Method of Counteracting Manipulative Queries to Large Language Models
DOI:
https://doi.org/10.20535/tacs.2664-29132025.3.345389Abstract
The integration of Large Language Models (LLMs) into critical infrastructure (SIEM, SOAR) has introduced new attack vectors, specifically prompt injection and jailbreaking. Traditional defense mechanisms, such as input sanitization and Reinforcement Learning from Human Feedback (RLHF), often fail against semantic obfuscation and indirect injections due to their inability to distinguish between control instructions and data context. This paper proposes a novel method for detecting manipulative prompts based on a Multi-Head DistilBERT architecture.
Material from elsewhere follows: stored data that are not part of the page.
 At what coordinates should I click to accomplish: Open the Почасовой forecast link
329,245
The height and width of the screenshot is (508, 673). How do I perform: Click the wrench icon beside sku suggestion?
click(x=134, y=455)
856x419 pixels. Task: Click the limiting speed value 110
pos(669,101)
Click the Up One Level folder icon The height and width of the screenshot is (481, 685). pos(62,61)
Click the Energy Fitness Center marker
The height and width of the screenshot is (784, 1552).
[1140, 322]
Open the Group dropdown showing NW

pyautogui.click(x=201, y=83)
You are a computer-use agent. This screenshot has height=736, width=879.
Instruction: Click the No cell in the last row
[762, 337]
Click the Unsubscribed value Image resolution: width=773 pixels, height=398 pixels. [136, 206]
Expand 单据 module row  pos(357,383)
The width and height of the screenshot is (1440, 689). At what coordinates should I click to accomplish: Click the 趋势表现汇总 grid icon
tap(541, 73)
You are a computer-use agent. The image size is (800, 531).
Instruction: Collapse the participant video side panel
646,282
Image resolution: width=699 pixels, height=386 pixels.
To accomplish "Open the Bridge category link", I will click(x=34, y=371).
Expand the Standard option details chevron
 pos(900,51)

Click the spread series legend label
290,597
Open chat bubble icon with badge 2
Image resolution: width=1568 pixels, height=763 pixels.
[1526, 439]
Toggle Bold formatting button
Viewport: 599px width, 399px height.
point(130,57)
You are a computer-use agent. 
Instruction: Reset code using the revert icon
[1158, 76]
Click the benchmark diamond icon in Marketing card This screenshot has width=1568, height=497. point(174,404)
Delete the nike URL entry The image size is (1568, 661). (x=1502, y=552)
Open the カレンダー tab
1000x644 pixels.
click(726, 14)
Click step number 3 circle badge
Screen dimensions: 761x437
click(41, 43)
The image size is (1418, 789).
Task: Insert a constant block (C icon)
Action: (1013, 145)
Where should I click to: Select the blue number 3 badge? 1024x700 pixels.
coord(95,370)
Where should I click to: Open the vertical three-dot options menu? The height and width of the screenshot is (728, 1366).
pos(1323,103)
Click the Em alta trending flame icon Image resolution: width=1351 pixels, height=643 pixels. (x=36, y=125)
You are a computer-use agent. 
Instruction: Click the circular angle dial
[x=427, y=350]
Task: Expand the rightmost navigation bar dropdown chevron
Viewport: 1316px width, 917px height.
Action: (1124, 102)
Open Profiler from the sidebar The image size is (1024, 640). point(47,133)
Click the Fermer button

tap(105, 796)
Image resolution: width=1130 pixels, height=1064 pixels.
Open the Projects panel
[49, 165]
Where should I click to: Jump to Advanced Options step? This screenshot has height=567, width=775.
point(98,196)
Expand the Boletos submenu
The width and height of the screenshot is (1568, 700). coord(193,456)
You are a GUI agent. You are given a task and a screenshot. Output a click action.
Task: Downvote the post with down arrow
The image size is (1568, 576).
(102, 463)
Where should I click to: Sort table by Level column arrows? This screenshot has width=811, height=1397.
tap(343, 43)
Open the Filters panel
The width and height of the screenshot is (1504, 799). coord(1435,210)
Unlike standard binary classifiers, the proposed model decomposes the detection task into four semantic vectors: malicious intent, instruction override, persona adoption, and high-risk action. To address the scarcity of labeled adversarial datasets, we implemented a hybrid data generation strategy using Knowledge Distillation, employing a superior model (Teacher) to label synthetic attacks for the compact Student model. Experimental results on both synthetic and real-world datasets demonstrate that the proposed system achieves a Recall of 0.99, significantly outperforming traditional TF-IDF and keyword-based baselines. The solution operates effectively as a middleware layer, ensuring real-time protection with low computational latency suitable for deployment on edge devices.